§ **WHAT THE EXERCISE ASKS**
Copy the records from the line with "coordinates (1187, 1202)." to the line with "center [525, 578].", both included, as a JSON list of strings with one string per line and blank lines omitted.

§ **TASK MATERIAL**
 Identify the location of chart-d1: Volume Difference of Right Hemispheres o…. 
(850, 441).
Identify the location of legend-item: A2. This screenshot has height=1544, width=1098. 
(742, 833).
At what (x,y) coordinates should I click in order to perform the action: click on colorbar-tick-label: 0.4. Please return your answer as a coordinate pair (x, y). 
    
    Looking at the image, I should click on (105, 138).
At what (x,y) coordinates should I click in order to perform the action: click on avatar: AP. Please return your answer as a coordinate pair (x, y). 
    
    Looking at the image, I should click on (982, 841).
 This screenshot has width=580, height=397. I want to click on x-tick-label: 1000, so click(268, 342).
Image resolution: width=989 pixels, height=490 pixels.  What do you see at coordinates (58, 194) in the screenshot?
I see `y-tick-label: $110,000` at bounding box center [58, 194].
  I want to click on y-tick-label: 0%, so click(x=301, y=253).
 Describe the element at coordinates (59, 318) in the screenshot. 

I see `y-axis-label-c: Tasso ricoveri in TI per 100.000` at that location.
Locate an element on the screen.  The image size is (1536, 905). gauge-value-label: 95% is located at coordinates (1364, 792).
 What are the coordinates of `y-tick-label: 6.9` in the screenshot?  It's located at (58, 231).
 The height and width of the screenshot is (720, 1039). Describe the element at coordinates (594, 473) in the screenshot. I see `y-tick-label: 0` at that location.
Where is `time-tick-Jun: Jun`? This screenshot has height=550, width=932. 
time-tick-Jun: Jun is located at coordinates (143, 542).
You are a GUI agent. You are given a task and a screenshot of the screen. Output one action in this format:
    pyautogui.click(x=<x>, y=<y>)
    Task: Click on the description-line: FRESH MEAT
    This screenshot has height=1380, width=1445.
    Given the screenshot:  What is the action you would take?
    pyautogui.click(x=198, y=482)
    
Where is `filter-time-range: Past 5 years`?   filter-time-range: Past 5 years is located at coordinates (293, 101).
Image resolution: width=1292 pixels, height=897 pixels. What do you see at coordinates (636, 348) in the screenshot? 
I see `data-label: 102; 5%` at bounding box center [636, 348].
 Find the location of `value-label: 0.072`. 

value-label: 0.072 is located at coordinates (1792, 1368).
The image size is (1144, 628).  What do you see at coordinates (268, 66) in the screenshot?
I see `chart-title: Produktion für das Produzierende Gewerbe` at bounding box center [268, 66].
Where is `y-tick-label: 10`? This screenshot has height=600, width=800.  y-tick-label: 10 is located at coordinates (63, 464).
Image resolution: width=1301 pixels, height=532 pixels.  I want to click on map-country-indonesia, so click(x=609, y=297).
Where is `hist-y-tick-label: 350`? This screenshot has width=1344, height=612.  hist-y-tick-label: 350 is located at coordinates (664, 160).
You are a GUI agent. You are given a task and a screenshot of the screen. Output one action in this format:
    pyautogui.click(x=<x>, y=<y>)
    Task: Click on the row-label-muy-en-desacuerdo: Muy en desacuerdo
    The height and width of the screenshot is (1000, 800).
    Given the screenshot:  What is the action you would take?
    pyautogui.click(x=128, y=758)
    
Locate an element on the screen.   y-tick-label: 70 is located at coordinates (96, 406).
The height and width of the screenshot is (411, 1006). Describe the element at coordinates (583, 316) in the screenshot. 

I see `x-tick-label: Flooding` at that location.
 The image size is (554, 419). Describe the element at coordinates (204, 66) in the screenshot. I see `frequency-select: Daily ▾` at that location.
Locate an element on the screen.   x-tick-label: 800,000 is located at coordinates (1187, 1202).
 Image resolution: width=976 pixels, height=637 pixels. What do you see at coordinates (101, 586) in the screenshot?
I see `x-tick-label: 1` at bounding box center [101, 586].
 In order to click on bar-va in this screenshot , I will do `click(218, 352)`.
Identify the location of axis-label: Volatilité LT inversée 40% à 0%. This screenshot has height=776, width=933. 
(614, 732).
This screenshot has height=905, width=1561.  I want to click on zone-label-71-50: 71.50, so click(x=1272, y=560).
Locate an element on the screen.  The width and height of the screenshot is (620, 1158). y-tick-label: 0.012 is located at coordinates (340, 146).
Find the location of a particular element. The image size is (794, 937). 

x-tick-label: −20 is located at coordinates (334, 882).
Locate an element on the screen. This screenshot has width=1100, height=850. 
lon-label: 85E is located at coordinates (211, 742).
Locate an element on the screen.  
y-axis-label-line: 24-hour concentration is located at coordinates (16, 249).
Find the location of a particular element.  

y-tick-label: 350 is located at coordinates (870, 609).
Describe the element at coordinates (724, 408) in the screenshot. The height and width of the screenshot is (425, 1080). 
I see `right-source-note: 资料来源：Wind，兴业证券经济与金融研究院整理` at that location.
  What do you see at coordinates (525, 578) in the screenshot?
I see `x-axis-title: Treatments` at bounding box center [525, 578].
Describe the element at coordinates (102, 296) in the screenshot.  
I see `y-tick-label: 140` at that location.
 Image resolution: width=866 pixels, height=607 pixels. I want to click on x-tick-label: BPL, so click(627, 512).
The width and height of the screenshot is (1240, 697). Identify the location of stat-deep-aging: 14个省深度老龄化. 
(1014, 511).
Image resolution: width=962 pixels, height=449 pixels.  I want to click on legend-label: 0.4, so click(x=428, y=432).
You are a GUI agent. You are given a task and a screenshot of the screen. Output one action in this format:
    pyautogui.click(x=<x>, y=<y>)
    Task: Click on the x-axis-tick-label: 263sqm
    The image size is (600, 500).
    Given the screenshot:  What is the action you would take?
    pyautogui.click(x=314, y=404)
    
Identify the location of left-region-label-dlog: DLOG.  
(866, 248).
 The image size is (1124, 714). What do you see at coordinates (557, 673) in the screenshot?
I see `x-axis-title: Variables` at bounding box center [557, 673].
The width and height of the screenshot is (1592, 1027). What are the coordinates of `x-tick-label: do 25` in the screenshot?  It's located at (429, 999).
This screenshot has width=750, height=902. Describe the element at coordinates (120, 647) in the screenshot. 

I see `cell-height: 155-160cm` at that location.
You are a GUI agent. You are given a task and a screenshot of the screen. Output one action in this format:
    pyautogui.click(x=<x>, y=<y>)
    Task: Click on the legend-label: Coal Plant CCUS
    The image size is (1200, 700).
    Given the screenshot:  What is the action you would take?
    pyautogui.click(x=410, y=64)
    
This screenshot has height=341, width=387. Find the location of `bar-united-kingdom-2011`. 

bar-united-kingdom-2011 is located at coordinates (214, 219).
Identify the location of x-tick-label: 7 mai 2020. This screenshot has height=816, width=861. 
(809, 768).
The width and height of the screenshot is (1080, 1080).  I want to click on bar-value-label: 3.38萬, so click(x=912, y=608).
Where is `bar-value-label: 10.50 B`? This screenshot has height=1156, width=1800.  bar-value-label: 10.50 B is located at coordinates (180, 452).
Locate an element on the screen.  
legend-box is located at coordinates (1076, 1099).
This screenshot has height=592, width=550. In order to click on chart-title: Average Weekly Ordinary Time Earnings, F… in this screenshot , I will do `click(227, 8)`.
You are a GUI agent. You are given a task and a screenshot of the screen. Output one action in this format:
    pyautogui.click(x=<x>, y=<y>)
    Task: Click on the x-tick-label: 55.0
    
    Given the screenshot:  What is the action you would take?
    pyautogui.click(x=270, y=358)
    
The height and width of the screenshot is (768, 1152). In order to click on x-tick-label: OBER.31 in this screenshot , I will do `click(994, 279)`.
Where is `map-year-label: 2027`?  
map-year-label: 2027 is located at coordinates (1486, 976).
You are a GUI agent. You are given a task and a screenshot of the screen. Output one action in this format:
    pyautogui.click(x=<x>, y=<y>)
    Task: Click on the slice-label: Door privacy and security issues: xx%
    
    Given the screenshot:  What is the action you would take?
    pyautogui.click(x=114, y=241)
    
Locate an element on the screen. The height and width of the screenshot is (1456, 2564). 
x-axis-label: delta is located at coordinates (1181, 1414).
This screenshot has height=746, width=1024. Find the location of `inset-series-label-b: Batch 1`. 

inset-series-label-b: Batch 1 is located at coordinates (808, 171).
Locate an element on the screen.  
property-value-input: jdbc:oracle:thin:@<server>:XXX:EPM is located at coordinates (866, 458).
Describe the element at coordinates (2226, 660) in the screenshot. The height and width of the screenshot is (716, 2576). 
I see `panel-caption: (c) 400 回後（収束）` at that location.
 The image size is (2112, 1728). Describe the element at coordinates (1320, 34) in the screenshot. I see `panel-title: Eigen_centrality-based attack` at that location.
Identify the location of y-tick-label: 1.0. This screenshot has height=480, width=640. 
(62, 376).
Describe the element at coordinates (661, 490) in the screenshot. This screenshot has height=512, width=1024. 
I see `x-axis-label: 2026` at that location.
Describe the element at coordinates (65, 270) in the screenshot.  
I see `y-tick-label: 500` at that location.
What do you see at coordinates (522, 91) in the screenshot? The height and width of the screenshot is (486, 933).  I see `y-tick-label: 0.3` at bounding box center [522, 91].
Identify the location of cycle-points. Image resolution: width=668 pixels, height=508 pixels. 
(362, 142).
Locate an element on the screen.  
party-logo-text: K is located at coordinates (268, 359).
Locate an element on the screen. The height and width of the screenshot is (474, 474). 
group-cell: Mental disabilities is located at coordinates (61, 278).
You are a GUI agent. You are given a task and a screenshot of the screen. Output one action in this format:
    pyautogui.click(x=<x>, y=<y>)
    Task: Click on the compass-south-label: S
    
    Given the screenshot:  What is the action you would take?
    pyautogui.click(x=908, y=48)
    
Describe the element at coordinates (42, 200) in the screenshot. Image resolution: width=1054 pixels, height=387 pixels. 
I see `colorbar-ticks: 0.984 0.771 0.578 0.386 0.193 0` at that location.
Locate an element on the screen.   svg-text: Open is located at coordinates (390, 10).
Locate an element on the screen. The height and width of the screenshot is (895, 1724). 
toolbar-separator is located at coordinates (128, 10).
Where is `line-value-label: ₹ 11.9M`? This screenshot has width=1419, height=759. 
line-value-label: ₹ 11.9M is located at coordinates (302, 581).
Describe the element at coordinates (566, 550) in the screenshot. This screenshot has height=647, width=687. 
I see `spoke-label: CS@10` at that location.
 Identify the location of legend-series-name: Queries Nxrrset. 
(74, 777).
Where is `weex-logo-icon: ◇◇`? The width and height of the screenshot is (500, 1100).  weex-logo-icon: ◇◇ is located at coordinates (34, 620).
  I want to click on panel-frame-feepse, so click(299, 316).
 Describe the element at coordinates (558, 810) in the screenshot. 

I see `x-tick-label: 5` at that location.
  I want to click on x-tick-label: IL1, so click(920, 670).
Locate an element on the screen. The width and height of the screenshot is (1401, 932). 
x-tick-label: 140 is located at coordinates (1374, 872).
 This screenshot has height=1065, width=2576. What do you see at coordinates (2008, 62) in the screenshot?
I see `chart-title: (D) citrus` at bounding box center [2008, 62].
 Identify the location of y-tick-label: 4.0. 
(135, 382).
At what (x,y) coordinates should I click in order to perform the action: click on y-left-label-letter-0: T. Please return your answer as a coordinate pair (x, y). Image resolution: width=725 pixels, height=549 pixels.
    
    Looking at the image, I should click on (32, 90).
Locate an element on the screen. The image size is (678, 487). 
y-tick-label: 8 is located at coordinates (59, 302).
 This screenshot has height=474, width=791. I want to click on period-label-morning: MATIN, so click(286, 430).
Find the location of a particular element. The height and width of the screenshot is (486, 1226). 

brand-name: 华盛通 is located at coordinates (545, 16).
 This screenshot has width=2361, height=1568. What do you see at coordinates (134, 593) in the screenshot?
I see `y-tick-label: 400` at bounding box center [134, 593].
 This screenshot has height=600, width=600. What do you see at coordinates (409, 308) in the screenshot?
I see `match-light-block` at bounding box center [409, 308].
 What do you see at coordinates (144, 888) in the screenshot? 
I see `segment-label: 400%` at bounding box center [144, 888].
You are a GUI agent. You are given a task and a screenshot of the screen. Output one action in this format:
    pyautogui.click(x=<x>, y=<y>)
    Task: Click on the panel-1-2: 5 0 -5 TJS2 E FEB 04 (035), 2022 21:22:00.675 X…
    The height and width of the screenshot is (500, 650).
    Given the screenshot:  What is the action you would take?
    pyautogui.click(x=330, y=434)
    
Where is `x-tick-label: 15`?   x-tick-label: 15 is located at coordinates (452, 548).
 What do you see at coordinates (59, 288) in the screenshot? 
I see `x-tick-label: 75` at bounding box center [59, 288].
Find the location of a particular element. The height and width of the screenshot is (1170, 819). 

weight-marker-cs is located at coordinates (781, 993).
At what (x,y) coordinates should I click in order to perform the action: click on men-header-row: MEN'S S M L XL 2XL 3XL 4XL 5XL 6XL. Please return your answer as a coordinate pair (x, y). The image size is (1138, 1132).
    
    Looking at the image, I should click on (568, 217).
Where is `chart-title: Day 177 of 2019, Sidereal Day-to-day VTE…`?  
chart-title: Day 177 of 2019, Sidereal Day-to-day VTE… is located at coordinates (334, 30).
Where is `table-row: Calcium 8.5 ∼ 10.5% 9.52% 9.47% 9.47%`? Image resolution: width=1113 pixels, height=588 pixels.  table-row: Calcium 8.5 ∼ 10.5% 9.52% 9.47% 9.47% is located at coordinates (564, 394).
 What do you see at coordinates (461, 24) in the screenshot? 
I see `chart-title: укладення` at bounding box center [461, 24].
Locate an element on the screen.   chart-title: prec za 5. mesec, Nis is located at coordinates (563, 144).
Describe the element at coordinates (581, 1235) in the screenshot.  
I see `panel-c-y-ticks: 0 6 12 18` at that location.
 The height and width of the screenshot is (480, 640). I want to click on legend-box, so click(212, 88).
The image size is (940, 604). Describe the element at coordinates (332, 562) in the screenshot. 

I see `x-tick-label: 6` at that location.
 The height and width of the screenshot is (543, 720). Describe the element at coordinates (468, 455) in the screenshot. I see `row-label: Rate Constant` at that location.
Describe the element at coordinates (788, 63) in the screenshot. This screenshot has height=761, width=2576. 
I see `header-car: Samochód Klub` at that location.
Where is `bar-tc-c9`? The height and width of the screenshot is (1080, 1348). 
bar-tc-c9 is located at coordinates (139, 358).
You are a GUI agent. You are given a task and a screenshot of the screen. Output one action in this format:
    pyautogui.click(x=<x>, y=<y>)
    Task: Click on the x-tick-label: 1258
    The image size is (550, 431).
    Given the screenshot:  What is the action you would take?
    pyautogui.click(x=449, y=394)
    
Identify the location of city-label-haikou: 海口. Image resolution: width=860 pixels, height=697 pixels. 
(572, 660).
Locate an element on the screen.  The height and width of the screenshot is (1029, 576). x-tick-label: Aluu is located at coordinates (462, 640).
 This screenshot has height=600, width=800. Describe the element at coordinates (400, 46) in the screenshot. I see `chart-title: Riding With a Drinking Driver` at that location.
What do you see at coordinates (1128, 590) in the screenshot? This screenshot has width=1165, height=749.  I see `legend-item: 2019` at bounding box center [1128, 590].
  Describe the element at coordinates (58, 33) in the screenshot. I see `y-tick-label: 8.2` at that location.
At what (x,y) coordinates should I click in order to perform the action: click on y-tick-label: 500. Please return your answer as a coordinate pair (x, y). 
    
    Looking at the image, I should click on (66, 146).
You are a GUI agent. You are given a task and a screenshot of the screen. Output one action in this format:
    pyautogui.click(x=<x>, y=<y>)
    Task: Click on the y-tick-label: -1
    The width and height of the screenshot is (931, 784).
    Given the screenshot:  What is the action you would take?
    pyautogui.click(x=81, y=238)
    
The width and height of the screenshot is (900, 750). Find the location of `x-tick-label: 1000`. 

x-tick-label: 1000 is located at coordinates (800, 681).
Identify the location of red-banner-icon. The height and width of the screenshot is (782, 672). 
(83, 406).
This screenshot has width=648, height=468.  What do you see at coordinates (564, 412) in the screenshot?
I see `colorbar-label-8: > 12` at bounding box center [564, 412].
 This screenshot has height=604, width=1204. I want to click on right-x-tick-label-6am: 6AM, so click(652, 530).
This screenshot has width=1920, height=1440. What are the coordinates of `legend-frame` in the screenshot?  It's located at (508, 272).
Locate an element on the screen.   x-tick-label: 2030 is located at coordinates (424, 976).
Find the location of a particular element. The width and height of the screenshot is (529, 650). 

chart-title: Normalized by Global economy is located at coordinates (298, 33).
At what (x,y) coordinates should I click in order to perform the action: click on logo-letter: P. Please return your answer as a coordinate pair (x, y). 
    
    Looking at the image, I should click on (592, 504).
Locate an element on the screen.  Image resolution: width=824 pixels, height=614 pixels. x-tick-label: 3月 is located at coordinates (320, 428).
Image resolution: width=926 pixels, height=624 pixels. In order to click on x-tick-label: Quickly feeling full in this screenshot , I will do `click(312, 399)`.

§ **ANSWER TO THE EXERCISE**
[
  "Locate an element on the screen.   x-tick-label: 800,000 is located at coordinates (1187, 1202).",
  " Image resolution: width=976 pixels, height=637 pixels. What do you see at coordinates (101, 586) in the screenshot?",
  "I see `x-tick-label: 1` at bounding box center [101, 586].",
  " In order to click on bar-va in this screenshot , I will do `click(218, 352)`.",
  "Identify the location of axis-label: Volatilité LT inversée 40% à 0%. This screenshot has height=776, width=933. ",
  "(614, 732).",
  "This screenshot has height=905, width=1561.  I want to click on zone-label-71-50: 71.50, so click(x=1272, y=560).",
  "Locate an element on the screen.  The width and height of the screenshot is (620, 1158). y-tick-label: 0.012 is located at coordinates (340, 146).",
  "Find the location of a particular element. The image size is (794, 937). ",
  "x-tick-label: −20 is located at coordinates (334, 882).",
  "Locate an element on the screen. This screenshot has width=1100, height=850. ",
  "lon-label: 85E is located at coordinates (211, 742).",
  "Locate an element on the screen.  ",
  "y-axis-label-line: 24-hour concentration is located at coordinates (16, 249).",
  "Find the location of a particular element.  ",
  "y-tick-label: 350 is located at coordinates (870, 609).",
  "Describe the element at coordinates (724, 408) in the screenshot. The height and width of the screenshot is (425, 1080). ",
  "I see `right-source-note: 资料来源：Wind，兴业证券经济与金融研究院整理` at that location.",
  "  What do you see at coordinates (525, 578) in the screenshot?",
  "I see `x-axis-title: Treatments` at bounding box center [525, 578]."
]